Plan sponsors of self-insured health plans, including level-funded arrangements, must pay the Patient-Centered Outcomes Research Institute fee. For plan years ending between October 1, 2025, and September 30, 2026, the fee is $3.84 per covered life.11IRS. Patient Centered Outcomes Research Trust Fund Fee – Questions and Answers The fee applies to self-insured plans through plan years ending before October 1, 2029. Under a fully insured plan, the carrier pays this fee (though it’s built into your premium).
Level-funded plans with 100 or more participants enrolled on the first day of the plan year must file Form 5500 with the Department of Labor. Smaller level-funded plans are generally exempt from this requirement unless the plan holds assets in a trust or operates as a multiple employer welfare arrangement. Fully insured plans with fewer than 100 participants are typically exempt as well.
Transitioning between funding models — or even switching carriers within the level-funded market — involves complications that aren’t obvious at first glance.
When a level-funded plan terminates, employees may have claims that were incurred during the plan year but haven’t been submitted or fully processed yet. These run-out claims remain the plan’s responsibility. Most level-funded contracts include a terminal liability provision that extends the claims payment period, typically 3 to 12 months after the plan ends, so that incurred-but-not-reported claims can still be paid from the claims fund and covered by the aggregate stop-loss policy. Some administrators require employers to purchase terminal liability coverage as part of the initial contract. If you’re switching carriers, make sure you understand who pays for claims that straddle the transition.
Terminating a level-funded contract typically requires advance written notice. At least one major carrier requires 15 business days’ notice before the requested termination date, and submitting late notice can result in the plan remaining active beyond the date you intended, along with additional costs.12UnitedHealthcare. Level Funded Plan Termination Notice Requirement Update Review the termination section of your Administrative Services Agreement well before your plan year ends.
If you’re currently fully insured and considering level funding, expect a medical underwriting process that evaluates your group’s health profile. You’ll need enrollment data, census information, and possibly health questionnaires. Groups with favorable health profiles often see immediate savings. Groups with significant chronic conditions or recent high-cost claims may find that level-funded quotes come in at or above their fully insured renewal. The transition itself doesn’t create a coverage gap as long as the new plan’s effective date aligns with the old plan’s termination, but benefits may differ since level-funded plans aren’t bound by state benefit mandates that shaped your old fully insured design.
Renewal dynamics differ in ways that matter over a multi-year horizon. Fully insured renewals are based on the carrier’s overall book of business in your rating area, with your specific claims experience playing a limited role in small-group markets due to community rating.
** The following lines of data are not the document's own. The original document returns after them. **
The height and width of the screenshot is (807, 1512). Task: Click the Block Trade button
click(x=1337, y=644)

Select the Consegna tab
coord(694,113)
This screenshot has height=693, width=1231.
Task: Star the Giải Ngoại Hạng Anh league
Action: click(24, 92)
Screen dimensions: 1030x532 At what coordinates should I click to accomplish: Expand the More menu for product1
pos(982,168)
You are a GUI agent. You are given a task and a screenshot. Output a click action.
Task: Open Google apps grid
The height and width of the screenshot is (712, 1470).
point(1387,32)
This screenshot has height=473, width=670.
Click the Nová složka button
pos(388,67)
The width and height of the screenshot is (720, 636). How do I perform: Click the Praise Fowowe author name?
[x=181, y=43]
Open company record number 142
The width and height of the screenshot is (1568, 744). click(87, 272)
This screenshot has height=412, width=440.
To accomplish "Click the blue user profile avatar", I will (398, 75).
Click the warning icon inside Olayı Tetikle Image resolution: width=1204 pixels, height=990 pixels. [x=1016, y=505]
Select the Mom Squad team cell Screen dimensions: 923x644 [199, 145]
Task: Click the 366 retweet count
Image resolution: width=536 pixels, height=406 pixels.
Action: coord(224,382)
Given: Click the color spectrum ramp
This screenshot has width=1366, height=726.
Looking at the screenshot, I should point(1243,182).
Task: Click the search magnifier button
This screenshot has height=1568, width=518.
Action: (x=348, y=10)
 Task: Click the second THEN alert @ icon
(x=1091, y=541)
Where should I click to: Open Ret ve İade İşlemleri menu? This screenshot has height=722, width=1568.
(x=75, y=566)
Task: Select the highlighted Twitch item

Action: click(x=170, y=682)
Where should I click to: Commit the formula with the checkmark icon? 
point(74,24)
Bad years are smoothed across the carrier’s entire risk pool, which protects high-cost groups but means healthy groups subsidize others.
Level-funded renewals are directly tied to your group’s claims history. Carriers review utilization data, analyze high-cost conditions, and reprice the stop-loss component based on what actually happened. A healthy year can produce a flat or even reduced renewal. A year with a couple of major claims can push renewals up sharply, because there’s no broader risk pool absorbing your experience. This makes level funding a better long-term bet for employers who actively manage workforce health and a riskier proposition for groups where costs are volatile and unpredictable.